A good sanity check is |vb-va|>0 ^ |vc-va|>0, |tb-ta|>0 ^ |tc-ta|>0, |normalized(vb-va) . normalized(vc-va)| < 1 and |normalized(tb-ta) . normalized(tc-ta)| < 1.
I'm having a problem with OpenCV's various parameterization of coordinates used for camera calibration purposes. The problem is that three different sources of information on image distortion formulae apparently give three non-equivalent description of the parameters and equations involved:
(1) In their book "Learning OpenCV…" Bradski and Kaehler write regarding lens distortion (page 376):
xcorrected = x * ( 1 + k1 * r^2 + k2 * r^4 + k3 * r^6 ) + [ 2 * p1 * x * y + p2 * ( r^2 + 2 * x^2 ) ],
ycorrected = y * ( 1 + k1 * r^2 + k2 * r^4 + k3 * r^6 ) + [ p1 * ( r^2 + 2 * y^2 ) + 2 * p2 * x * y ],
where r = sqrt( x^2 + y^2 ).
Assumably, (x, y) are the coordinates of pixels in the uncorrected captured image corresponding to world-point objects with coordinates (X, Y, Z), camera-frame referenced, for which
xcorrected = fx * ( X / Z ) + cx and ycorrected = fy * ( Y / Z ) + cy,
where fx, fy, cx, and cy, are the camera's intrinsic parameters. So, having (x, y) from a captured image, we can obtain the desired coordinates ( xcorrected, ycorrected ) to produced an undistorted image of the captured world scene by applying the above first two correction expressions.
However...
(2) The complication arises as we look at OpenCV 2.0 C Reference entry under the Camera Calibration and 3D Reconstruction section.
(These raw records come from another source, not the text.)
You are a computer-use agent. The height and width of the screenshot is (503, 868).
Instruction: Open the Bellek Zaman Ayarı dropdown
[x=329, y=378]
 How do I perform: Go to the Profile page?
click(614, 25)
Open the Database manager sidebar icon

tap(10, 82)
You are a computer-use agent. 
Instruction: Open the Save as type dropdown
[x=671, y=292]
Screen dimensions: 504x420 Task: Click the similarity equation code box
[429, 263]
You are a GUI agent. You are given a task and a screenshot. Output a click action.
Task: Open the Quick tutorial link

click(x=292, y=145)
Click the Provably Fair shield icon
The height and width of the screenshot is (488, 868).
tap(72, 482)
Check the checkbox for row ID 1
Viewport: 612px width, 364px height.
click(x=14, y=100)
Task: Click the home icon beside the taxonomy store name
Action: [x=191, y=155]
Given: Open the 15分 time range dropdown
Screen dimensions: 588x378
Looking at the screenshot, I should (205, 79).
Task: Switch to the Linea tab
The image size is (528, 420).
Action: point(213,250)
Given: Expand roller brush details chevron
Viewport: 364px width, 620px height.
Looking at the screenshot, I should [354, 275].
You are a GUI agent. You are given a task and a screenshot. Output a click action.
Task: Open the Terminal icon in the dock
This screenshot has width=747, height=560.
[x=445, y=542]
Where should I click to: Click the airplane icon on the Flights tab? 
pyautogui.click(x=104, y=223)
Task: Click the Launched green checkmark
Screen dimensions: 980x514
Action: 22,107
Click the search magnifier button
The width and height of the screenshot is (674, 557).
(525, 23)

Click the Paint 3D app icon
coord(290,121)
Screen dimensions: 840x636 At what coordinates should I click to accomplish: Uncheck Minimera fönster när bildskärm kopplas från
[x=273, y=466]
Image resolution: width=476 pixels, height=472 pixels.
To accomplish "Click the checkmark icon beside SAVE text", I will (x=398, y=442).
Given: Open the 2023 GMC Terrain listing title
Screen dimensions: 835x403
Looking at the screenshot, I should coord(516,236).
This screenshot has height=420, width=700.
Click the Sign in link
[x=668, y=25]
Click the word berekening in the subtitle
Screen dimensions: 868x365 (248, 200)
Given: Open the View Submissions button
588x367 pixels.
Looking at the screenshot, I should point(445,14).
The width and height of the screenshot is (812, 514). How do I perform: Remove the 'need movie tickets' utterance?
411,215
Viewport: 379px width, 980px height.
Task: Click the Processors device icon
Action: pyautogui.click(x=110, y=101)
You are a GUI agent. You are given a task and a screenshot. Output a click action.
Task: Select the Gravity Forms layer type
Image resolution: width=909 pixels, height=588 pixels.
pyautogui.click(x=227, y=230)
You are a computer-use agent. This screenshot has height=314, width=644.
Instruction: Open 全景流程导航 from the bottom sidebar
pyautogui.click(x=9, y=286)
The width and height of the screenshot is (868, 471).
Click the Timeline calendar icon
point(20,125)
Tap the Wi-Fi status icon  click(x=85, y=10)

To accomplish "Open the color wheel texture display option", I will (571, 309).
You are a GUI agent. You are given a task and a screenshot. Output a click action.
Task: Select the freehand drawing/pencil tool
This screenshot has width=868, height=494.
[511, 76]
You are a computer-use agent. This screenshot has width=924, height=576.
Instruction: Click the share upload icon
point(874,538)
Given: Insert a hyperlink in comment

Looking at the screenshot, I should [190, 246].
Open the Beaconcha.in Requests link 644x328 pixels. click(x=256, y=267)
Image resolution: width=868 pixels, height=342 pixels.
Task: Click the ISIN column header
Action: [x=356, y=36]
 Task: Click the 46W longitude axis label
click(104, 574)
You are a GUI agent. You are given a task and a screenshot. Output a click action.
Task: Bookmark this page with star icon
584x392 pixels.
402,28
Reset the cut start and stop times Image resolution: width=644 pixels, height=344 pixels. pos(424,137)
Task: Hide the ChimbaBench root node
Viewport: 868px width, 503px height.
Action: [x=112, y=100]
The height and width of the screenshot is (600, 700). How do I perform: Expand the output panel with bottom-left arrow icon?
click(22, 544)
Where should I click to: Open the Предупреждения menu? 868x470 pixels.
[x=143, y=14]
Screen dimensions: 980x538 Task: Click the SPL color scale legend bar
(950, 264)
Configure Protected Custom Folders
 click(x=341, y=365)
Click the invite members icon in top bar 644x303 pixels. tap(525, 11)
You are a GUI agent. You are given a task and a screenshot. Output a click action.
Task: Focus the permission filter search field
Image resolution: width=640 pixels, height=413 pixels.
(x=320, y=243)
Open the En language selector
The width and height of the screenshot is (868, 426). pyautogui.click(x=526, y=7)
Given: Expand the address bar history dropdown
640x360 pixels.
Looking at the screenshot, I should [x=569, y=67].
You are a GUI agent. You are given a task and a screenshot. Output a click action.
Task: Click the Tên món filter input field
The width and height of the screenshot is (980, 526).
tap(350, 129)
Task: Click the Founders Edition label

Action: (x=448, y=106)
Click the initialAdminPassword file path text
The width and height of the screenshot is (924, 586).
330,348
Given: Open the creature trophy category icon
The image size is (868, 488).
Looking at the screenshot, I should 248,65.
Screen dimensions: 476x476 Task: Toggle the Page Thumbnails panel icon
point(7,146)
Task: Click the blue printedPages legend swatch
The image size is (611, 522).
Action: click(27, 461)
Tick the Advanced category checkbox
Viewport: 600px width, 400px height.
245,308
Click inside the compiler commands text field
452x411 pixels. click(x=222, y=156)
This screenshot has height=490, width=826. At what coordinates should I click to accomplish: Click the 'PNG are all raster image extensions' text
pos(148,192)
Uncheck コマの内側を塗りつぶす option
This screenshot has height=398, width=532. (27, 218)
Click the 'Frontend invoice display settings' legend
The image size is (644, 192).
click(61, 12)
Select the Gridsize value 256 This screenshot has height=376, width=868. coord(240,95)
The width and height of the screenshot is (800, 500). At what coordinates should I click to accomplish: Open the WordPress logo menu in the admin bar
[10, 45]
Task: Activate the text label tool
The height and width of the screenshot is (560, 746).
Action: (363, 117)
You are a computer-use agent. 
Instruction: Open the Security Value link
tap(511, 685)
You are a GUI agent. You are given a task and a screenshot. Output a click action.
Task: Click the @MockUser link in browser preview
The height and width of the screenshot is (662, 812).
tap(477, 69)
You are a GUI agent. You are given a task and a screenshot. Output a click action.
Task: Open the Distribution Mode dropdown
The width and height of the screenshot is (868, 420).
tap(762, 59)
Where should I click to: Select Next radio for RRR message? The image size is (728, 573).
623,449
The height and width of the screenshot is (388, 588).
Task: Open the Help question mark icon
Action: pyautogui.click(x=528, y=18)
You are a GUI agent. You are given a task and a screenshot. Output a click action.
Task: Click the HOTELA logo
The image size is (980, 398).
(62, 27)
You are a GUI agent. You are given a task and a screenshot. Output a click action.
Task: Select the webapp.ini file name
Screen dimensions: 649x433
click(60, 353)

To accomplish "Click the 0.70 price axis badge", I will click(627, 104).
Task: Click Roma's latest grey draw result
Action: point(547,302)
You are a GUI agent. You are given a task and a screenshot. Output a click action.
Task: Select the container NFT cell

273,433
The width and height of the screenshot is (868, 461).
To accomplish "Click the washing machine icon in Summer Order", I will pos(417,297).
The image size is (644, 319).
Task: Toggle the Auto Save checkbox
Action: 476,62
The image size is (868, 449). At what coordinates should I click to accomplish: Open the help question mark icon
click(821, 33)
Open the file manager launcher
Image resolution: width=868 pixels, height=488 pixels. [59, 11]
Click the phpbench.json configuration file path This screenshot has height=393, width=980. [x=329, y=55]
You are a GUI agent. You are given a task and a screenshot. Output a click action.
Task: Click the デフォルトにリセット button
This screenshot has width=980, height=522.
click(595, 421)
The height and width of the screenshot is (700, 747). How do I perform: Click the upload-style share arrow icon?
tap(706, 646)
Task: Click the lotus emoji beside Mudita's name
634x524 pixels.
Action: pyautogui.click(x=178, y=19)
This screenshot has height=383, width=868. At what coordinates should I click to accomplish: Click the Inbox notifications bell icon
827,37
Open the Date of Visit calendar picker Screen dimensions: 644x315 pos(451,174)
For ease of comparison we start with all world-point (X, Y, Z) coordinates being expressed with respect to the camera's reference frame, just as in #1. Consequently, the transformation matrix [ R | t ] is of no concern.
In the C reference, it is expressed that:
x' = X / Z,
y' = Y / Z,
x'' = x' * ( 1 + k1 * r'^2 + k2 * r'^4 + k3 * r'^6 ) + [ 2 * p1 * x' * y' + p2 * ( r'^2 + 2 * x'^2 ) ],
y'' = y' * ( 1 + k1 * r'^2 + k2 * r'^4 + k3 * r'^6 ) + [ p1 * ( r'^2 + 2 * y'^2 ) + 2 * p2 * x' * y' ],
where r' = sqrt( x'^2 + y'^2 ), and finally that
u = fx * x'' + cx,
v = fy * y'' + cy.
As one can see these expressions are not equivalent to those presented in #1, with the result that the two sets of corrected coordinates ( xcorrected, ycorrected ) and ( u, v ) are not the same. Why the contradiction? It seems to me the first set makes more sense as I can attach physical meaning to each and every x and y in there, while I find no physical meaning in x' = X / Z and y' = Y / Z when the camera focal length is not exactly 1. Furthermore, one cannot compute x' and y' for we don't know (X, Y, Z).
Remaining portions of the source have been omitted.